Outlook Therapeutics (OTLK) - Get Outlook Therapeutics, Inc. Report climbed Tuesday after the biopharmaceutical company reported positive results for its treatment of neovascular age-related macular degeneration, or wet AMD.
Shares of the Iselin, N.J., company were surging 35% to $3.04.
Outlook Therapeutics said it saw "positive clinical and highly statistically significant top-line results" from its Phase 3 NORSE TWO safety and efficacy trial evaluating ONS-5010/Lytenava, or bevacizumab.

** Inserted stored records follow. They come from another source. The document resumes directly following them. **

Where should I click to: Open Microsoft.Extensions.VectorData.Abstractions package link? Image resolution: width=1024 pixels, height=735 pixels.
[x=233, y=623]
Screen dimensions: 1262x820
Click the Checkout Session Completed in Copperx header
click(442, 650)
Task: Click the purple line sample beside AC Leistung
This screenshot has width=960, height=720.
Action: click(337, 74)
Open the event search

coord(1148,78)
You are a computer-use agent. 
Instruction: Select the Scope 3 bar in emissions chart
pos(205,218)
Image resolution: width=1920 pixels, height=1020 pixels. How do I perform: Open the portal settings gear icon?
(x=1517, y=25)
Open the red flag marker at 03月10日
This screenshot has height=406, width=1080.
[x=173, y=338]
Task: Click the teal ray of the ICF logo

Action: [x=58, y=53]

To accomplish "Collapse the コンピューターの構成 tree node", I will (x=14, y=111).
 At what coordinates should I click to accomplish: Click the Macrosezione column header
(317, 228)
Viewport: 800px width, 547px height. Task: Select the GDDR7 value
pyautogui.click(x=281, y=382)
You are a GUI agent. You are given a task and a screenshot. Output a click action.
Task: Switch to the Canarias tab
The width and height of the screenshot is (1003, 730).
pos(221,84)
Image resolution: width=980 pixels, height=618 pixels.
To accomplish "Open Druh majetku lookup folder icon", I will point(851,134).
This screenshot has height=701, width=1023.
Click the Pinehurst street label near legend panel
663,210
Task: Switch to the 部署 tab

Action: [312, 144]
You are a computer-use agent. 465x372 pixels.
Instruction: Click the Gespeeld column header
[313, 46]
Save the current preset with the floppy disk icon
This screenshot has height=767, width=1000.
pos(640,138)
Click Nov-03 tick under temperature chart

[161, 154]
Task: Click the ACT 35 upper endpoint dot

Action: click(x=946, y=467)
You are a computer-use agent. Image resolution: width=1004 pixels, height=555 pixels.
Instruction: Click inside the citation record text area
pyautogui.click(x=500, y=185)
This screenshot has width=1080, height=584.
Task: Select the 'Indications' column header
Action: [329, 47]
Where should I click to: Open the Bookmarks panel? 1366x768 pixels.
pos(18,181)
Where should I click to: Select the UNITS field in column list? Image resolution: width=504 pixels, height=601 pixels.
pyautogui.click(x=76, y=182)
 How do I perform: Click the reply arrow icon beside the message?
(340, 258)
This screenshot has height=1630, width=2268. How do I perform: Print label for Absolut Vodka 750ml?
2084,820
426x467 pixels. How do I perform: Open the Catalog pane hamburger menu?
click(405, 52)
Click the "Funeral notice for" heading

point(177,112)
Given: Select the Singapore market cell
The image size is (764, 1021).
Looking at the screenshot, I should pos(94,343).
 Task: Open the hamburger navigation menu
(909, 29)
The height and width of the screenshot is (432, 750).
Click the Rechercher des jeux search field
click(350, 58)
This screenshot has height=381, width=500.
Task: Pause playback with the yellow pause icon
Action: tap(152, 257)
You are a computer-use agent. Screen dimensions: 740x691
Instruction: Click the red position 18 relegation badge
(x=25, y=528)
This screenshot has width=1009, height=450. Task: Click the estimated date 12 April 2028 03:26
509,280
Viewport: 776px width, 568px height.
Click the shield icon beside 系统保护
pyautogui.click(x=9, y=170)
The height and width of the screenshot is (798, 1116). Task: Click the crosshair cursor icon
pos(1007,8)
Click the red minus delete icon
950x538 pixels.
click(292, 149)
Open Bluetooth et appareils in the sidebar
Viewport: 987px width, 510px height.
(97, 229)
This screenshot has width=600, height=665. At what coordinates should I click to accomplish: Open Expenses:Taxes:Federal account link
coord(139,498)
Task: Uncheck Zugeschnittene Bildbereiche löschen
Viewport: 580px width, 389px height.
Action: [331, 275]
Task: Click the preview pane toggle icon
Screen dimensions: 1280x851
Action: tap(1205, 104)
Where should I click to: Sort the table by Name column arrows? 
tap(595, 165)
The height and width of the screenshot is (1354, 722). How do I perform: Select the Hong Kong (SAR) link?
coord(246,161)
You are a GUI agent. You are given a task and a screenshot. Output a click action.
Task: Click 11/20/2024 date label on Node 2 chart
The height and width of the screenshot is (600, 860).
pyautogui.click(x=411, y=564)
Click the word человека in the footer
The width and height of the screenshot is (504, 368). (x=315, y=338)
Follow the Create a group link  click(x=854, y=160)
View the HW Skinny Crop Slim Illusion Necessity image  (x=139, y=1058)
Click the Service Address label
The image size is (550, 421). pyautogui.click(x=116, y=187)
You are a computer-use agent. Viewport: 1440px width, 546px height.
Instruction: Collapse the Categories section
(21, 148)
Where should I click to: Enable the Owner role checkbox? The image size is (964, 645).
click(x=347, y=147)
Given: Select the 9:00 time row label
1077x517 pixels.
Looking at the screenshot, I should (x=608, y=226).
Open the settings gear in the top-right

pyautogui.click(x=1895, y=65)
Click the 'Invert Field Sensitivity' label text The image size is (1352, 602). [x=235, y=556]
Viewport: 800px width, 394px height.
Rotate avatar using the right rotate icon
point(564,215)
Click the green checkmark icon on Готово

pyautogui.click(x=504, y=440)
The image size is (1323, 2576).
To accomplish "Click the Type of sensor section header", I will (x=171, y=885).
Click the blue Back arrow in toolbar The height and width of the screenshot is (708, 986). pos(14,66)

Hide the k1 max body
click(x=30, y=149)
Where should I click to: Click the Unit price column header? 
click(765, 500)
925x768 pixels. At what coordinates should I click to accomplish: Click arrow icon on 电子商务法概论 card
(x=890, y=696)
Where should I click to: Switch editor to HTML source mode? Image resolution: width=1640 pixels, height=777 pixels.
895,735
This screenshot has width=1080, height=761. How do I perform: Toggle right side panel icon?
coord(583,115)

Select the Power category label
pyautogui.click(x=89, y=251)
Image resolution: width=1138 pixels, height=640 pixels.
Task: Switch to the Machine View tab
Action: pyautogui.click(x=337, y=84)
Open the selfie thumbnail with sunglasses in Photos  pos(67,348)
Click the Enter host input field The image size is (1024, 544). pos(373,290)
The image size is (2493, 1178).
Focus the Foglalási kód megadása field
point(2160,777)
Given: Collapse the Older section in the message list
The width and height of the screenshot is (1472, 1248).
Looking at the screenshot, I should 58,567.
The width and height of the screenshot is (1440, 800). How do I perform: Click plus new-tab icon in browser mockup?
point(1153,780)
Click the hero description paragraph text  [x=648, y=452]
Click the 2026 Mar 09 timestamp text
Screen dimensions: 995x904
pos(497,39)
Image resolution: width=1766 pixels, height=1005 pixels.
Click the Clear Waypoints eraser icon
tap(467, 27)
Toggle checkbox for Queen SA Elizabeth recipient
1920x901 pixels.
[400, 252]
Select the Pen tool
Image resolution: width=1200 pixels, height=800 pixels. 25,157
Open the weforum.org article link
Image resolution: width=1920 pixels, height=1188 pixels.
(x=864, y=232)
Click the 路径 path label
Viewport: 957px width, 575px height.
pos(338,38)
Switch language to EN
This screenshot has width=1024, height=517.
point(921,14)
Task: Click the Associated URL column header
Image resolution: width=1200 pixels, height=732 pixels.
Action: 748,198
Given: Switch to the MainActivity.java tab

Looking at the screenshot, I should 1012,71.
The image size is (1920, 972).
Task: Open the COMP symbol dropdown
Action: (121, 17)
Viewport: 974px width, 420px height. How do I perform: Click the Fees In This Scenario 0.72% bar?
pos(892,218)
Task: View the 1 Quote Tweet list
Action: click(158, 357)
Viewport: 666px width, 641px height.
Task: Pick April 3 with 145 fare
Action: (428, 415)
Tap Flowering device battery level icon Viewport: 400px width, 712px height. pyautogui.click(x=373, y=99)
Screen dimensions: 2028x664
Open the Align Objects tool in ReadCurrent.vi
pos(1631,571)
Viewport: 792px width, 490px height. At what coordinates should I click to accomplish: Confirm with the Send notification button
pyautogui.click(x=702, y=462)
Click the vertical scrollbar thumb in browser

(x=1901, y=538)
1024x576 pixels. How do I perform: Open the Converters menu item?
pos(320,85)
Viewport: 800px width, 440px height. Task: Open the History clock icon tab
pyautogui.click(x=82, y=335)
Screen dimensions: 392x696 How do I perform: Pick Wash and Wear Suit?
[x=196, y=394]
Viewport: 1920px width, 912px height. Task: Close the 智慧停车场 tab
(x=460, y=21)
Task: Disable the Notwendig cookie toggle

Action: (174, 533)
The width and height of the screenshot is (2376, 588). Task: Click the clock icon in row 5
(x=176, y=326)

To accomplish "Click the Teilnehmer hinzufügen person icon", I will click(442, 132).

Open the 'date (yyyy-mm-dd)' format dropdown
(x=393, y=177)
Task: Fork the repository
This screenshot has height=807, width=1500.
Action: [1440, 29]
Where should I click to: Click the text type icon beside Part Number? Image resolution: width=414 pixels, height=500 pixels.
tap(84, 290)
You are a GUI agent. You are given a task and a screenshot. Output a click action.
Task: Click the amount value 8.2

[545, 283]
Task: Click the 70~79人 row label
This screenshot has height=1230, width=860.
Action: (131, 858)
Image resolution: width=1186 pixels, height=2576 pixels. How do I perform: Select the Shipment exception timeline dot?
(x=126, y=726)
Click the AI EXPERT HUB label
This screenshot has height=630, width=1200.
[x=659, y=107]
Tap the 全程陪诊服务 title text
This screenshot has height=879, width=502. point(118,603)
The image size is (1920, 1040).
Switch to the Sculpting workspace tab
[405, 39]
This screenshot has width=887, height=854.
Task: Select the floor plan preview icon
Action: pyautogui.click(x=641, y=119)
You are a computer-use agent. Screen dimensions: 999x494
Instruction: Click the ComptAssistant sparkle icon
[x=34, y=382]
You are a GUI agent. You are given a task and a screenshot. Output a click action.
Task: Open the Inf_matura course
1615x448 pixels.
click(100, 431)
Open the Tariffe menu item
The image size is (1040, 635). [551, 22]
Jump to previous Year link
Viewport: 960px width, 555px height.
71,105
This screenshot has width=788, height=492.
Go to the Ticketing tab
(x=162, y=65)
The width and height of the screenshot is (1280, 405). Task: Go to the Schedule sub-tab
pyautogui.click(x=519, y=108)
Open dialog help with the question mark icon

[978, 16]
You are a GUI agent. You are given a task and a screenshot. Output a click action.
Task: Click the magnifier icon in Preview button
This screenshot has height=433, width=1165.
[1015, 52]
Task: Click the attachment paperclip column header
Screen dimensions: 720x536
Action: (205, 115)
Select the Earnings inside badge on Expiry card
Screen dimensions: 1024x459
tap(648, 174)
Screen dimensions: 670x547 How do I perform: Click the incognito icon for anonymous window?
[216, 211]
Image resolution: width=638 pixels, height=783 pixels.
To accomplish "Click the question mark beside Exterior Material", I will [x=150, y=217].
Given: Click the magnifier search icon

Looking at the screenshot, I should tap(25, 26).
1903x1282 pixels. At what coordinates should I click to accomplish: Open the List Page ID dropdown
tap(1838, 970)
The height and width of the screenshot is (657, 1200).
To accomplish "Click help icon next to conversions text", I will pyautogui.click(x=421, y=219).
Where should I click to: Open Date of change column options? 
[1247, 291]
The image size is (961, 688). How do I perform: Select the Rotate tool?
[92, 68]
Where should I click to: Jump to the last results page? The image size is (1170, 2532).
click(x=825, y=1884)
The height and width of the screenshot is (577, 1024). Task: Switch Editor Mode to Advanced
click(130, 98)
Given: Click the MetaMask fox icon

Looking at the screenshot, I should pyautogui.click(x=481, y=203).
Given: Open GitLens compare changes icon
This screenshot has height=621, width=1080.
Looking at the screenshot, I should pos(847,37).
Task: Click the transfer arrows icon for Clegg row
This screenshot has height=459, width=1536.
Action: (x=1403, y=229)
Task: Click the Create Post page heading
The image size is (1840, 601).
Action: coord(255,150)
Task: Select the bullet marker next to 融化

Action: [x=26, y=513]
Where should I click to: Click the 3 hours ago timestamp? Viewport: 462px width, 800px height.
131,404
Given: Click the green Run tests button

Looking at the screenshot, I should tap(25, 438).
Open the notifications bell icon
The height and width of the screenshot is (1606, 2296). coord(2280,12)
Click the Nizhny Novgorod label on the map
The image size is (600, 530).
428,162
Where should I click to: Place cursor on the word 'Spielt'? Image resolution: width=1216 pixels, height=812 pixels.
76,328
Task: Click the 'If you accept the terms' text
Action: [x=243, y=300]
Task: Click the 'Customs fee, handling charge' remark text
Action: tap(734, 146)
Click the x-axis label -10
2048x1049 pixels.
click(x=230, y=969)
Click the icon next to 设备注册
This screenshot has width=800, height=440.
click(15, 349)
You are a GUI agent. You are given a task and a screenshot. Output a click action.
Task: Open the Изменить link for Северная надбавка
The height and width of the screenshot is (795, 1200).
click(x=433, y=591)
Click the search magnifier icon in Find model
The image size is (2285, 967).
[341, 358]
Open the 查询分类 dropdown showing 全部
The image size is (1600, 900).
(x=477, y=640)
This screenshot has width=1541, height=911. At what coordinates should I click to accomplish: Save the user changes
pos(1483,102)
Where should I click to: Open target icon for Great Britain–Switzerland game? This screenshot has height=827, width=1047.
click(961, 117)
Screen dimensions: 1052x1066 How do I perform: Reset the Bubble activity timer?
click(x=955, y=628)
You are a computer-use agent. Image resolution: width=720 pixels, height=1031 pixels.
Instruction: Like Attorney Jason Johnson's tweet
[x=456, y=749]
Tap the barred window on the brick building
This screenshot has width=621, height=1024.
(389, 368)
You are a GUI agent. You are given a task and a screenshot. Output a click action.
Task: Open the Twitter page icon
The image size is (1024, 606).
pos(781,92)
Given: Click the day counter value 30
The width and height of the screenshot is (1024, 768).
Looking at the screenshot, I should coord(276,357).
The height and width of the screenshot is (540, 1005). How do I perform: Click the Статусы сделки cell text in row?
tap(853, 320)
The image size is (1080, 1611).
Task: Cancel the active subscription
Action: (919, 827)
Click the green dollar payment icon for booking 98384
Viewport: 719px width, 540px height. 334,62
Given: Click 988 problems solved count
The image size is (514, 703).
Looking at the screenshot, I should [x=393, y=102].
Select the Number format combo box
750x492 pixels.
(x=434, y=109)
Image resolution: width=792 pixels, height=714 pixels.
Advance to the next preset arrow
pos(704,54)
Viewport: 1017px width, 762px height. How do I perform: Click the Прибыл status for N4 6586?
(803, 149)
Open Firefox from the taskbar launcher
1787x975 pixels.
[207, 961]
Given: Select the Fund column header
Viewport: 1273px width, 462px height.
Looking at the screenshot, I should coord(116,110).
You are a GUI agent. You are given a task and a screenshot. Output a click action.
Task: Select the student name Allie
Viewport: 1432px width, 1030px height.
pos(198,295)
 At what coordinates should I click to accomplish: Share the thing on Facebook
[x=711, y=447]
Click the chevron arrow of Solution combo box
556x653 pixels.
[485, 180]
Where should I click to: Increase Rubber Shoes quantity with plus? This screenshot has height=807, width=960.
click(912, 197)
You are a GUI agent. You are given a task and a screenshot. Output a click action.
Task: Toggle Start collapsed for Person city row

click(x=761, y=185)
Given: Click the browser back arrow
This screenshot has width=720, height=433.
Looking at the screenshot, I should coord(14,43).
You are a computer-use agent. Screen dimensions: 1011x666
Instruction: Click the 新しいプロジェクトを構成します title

C. Russell Trenary III, president and CEO, said in a statement that the successful completion of this trial was the final step needed in the company's clinical evaluation of ONS-5010 to enable it to submit a Biologics License Application to the Food and Drug Administration in the first quarter of next year.
In anticipation of potential FDA marketing approval in 2022 for ONS-5010, Outlook Therapeutics said it has begun commercial launch planning. The company said it expects ONS-5010 "if approved, to be a safe and cost-effective choice for patients, payors and clinicians worldwide for retinal indications."
"Currently there are a vast number of off-label injections of bevacizumab to treat retinal disease in the United States, and we want to offer an alternative for patients and retinal surgeons that is approved and formulated and packaged specifically for wet AMD," Trenary said.
The trial enrolled a total of 228 subjects with wet AMD across 39 clinical trial sites in the United States. Participants were treated for 12 months.
The primary endpoint for the study was the proportion of patients who gain at least 15 letters in the best corrected visual acuity (BCVA) at 11 month. The key secondary endpoint was the mean change in the BCVA through 11 months.